- TRENTO - I carabinieri del Comando per la tutela ambientale e la sicurezza energetica stanno effettuando, in circa 50 punti vendita disseminati su tutto il territorio nazionale, il sequestro preventivo dei sacchetti contenenti bricchette per barbecue prodotti attraverso la lavorazione di ceneri ritenute altamente tossiche, derivanti da processi di piro-gassificazione. Il provvedimento è stato disposto dal gip di Trento su richiesta della Procura della Repubblica di Bolzano e di Trento, che coordina le indagini sulla produzione e successiva commercializzazione di materiale combustibile per barbecue fatte di ceneri prodotta in due stabilimenti di cogenerazione dell'Alto Adige. Attualmente risultano indagate nove persone, di cui sei cittadini italiani e tre austriaci, per traffico illecito di rifiuti e frode in commercio.
L'indagine è partita nel 2022, quando è stato fermato in territorio italiano un camion con targa croata che trasportava la cenere prodotta dalla combustione di legna e cippato da due impianti di cogenerazione di Lasa e Versciaco. Ulteriori accertamenti, hanno permesso di appurare come la cenere (contenente idrocarburi e diossina) non venisse trattata come rifiuto da smaltire, ma utilizzata per produrre, attraverso una lavorazione chimica, le bricchette per barbecue in due stabilimenti, in Croazia e in Serbia.
"Si tratta di un'indagine articolata e complessa, un unicum a livello nazionale per quanto riguarda la difesa della salute.
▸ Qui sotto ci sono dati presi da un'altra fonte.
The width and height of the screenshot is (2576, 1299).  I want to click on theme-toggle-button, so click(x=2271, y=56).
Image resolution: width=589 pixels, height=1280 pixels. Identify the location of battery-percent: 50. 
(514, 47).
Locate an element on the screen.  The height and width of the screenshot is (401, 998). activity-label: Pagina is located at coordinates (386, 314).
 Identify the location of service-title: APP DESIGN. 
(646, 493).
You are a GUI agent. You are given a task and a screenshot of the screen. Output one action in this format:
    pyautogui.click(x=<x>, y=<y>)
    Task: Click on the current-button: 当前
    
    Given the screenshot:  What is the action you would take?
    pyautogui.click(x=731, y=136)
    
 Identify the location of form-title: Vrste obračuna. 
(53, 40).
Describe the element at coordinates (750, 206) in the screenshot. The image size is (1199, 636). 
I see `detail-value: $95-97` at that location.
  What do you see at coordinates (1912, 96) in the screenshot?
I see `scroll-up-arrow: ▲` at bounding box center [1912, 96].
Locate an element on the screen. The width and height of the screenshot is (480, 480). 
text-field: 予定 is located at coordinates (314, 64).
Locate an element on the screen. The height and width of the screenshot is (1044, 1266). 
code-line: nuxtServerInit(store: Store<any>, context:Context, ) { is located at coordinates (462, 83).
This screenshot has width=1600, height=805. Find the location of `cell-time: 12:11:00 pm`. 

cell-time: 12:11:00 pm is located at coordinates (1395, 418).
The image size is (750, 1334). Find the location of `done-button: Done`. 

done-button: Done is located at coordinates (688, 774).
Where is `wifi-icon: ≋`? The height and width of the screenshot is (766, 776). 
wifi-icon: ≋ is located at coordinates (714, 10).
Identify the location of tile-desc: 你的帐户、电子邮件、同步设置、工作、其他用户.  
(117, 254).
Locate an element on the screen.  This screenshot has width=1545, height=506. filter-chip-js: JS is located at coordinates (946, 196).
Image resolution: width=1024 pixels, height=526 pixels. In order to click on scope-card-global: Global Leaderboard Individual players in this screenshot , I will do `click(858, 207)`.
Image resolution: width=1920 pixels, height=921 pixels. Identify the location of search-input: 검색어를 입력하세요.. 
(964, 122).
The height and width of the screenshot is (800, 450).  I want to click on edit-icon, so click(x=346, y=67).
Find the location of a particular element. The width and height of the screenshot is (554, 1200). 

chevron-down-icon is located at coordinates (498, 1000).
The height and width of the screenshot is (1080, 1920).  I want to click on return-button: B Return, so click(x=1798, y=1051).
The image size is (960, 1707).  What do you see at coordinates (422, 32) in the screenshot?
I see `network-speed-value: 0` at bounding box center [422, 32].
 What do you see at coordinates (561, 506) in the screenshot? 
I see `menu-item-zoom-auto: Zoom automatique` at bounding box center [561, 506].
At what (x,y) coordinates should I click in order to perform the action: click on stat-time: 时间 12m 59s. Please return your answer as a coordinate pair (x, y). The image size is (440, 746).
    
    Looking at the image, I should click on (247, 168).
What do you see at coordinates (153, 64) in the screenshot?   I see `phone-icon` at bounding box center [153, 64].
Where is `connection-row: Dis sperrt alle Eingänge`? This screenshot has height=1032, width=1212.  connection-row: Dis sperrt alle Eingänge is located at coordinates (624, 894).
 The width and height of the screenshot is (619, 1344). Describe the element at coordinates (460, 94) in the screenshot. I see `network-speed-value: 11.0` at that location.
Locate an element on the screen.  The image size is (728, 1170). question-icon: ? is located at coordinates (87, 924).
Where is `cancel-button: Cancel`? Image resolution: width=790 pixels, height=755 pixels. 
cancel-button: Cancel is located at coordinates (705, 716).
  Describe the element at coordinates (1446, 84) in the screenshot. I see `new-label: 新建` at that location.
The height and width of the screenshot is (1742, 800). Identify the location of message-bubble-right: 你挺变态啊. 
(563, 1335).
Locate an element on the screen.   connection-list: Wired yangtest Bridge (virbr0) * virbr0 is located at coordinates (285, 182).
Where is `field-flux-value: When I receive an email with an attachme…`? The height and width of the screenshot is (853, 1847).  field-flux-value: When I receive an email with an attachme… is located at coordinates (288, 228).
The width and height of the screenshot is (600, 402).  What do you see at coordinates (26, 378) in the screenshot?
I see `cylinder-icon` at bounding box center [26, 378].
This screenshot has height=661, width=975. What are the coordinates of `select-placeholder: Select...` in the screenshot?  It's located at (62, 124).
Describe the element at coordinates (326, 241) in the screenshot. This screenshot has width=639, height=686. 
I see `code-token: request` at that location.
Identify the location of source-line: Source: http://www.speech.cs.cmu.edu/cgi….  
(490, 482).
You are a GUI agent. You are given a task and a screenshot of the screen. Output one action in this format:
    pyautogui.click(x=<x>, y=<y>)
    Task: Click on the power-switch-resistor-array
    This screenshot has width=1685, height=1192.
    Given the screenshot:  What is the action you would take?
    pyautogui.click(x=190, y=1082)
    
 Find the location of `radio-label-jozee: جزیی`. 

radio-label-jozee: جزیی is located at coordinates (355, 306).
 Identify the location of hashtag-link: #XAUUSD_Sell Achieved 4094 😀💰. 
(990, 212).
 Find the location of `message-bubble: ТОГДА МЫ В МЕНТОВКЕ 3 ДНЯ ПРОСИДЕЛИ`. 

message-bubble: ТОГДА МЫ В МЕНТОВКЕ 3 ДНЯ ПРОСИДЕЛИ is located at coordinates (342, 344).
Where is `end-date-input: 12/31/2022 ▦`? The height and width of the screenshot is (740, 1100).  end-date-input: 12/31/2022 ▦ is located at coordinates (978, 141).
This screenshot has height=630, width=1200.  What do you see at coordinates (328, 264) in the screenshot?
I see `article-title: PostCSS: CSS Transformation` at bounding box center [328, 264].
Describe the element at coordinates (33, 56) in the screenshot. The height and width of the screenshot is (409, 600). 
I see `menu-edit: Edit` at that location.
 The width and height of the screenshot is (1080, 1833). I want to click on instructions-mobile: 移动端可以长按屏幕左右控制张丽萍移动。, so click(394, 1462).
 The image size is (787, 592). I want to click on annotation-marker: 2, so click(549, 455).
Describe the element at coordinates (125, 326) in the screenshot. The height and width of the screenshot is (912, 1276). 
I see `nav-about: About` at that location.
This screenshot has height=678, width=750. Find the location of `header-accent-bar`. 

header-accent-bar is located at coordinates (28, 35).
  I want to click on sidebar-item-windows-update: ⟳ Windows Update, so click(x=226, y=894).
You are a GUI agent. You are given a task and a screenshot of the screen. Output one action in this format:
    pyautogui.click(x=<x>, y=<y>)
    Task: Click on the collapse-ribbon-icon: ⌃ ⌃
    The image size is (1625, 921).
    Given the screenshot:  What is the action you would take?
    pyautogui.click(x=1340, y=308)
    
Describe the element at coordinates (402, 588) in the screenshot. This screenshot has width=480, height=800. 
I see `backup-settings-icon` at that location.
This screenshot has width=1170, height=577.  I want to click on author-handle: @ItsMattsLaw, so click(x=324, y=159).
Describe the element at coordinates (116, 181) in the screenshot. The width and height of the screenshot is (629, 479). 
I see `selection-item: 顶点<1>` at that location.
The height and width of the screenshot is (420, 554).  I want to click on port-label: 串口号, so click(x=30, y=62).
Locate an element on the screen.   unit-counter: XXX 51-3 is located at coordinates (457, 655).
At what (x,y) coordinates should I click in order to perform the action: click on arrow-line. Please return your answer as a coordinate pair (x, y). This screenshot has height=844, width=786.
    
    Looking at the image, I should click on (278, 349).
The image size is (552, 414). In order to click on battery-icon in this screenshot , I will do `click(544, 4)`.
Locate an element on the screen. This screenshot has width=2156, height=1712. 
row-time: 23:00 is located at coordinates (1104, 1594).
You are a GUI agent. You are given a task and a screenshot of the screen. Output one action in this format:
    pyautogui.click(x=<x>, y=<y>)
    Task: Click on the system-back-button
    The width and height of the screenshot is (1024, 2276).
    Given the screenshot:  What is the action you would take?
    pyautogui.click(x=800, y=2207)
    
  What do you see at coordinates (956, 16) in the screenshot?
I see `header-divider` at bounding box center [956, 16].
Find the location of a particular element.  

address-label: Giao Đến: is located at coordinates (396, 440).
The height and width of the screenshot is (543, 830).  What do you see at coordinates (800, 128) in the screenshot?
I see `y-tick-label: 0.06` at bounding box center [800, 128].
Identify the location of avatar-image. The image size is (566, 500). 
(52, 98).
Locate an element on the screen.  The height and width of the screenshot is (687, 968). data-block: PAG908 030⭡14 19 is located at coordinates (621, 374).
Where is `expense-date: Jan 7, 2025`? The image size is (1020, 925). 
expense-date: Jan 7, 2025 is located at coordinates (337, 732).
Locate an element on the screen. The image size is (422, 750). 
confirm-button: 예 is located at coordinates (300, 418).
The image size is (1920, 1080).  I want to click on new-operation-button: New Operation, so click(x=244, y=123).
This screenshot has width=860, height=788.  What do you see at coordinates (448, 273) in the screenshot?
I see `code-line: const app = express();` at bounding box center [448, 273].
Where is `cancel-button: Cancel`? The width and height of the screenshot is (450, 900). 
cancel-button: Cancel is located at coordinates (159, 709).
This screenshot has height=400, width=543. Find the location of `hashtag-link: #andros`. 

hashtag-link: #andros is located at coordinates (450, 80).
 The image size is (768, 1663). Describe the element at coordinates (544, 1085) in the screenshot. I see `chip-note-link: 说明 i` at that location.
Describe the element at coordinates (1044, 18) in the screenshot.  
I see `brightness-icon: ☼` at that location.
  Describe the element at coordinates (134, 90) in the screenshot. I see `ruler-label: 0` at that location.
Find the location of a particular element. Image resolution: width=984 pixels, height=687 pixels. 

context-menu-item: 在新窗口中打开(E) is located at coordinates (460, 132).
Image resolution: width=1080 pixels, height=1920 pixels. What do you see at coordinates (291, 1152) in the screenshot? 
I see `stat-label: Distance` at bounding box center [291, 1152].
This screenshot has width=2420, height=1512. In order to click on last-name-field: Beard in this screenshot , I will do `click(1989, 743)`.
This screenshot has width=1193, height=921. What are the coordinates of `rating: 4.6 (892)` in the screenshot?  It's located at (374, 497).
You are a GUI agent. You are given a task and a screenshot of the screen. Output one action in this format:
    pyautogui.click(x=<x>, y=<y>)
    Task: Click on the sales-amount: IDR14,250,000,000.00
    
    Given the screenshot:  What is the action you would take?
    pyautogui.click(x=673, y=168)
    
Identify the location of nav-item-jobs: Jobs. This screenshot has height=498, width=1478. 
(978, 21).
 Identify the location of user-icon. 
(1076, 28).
Con il provvedimento è stato stroncato un commercio illecito e istallato ponte investigativo, tramite l'agenzia per la cooperazione giudiziaria Eurojust, con altri Paesi europei", ha spiegato il procuratore capo di Trento, Sandro Raimondi.
A quanto specificato dal comandante del Noe di Venezia, Enrico Risottino, la rete coinvolgeva Alto Adige e Austria, Croazia e Serbia, ma il commercio avveniva in tutta Europa. Lo scorso dicembre, i militari hanno effettuato anche dei sequestri di fertilizzanti per uso agricolo, prodotti sempre con l'impiego delle ceneri tossiche.
"Le condizioni di lavoro in Croazia - ha spiegato Risottino - erano particolarmente dure, e gli impiegati non usavano mascherine o strumenti protettivI. Per quanto riguarda la Serbia siamo già in contatto con le autorità, ma si tratta di un Paese al di fuori dell'Unione europea".